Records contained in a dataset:
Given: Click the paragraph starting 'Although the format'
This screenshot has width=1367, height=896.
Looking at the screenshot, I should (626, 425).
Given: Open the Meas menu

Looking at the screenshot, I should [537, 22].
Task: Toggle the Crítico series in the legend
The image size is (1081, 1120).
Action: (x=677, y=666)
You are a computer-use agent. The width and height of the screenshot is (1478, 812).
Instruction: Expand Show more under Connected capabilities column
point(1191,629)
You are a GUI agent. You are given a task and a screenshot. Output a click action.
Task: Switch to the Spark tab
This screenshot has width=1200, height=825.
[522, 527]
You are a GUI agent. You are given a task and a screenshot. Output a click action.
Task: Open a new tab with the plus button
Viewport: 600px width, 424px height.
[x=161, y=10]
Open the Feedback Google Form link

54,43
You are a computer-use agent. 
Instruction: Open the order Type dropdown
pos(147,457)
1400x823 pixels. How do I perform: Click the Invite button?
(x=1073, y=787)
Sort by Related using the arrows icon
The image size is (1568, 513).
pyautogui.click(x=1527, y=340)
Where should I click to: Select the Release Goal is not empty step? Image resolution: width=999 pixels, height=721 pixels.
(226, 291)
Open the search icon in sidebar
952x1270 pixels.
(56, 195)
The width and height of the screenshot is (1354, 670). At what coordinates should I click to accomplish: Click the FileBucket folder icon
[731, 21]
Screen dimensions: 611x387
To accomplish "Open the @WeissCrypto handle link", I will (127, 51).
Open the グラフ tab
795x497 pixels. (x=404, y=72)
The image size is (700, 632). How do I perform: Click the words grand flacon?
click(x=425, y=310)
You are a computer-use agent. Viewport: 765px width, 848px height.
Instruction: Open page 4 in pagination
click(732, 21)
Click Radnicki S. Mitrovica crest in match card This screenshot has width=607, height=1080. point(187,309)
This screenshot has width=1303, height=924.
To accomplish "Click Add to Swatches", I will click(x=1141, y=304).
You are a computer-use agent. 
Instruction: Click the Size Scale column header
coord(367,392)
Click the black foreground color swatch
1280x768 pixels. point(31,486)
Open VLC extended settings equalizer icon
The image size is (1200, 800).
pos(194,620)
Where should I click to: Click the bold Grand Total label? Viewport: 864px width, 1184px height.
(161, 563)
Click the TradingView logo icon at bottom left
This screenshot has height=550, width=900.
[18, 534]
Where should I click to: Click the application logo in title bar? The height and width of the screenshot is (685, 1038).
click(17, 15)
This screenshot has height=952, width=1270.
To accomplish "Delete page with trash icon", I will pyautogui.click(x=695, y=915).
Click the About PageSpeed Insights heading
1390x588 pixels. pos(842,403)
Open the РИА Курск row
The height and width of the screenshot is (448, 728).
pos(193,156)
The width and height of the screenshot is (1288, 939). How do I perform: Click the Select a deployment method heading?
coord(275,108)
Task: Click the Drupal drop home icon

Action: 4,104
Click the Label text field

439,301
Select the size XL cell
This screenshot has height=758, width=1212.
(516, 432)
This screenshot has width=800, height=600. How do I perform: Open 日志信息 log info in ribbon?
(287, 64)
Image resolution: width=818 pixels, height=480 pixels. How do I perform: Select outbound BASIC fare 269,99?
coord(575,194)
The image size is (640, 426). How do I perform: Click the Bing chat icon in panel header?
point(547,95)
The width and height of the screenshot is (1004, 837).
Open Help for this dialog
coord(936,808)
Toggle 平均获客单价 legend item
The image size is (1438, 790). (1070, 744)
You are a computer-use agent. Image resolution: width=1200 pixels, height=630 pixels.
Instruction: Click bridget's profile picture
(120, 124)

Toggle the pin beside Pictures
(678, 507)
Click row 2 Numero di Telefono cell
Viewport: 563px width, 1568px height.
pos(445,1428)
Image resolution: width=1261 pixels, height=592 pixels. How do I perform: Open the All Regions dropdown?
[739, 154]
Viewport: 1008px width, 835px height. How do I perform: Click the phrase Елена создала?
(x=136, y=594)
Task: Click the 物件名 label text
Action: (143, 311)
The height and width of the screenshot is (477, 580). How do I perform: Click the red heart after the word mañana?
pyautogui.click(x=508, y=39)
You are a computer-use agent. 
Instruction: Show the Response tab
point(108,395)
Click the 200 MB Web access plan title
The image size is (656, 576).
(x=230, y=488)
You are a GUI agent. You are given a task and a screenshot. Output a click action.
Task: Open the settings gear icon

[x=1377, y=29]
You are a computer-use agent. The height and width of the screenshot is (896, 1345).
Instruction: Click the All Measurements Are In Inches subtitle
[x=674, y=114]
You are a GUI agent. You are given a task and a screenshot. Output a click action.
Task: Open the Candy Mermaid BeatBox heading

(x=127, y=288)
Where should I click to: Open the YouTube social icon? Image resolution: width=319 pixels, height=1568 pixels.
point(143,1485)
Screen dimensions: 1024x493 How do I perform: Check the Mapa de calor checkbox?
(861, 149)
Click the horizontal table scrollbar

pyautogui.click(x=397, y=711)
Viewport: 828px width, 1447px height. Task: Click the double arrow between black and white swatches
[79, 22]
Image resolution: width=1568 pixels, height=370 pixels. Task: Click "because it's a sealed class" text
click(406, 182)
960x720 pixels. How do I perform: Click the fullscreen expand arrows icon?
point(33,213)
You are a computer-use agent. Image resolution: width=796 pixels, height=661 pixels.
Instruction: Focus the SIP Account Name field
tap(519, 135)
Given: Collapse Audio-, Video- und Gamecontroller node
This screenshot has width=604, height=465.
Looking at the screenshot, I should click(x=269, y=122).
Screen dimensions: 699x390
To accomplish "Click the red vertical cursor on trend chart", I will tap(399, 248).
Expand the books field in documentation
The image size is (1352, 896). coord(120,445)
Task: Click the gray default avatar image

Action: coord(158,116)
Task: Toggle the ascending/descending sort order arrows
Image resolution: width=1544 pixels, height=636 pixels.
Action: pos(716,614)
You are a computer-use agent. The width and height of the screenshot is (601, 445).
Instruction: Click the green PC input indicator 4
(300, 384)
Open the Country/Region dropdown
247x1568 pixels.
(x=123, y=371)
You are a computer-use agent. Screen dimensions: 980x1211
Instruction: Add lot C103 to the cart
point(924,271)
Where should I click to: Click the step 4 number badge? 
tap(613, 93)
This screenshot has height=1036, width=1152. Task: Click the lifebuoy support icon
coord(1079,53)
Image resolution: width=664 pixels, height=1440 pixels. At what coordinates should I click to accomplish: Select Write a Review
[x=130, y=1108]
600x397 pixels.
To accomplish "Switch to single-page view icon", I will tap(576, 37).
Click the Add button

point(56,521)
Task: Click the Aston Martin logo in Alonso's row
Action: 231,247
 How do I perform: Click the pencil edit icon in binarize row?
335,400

ASSIGNED TASK:
Find and copy every line in the entries above where the string "computer" occurs.

REPLY TO THE EXERCISE:
You are a computer-use agent. The width and height of the screenshot is (1478, 812).
You are a computer-use agent. 
You are a computer-use agent. Viewport: 765px width, 848px height.
You are a computer-use agent. 
You are a computer-use agent. Image resolution: width=1200 pixels, height=630 pixels.
You are a computer-use agent. 
You are a computer-use agent. The height and width of the screenshot is (896, 1345).
You are a computer-use agent. Image resolution: width=796 pixels, height=661 pixels.
You are a computer-use agent. The width and height of the screenshot is (601, 445).
You are a computer-use agent. Screen dimensions: 980x1211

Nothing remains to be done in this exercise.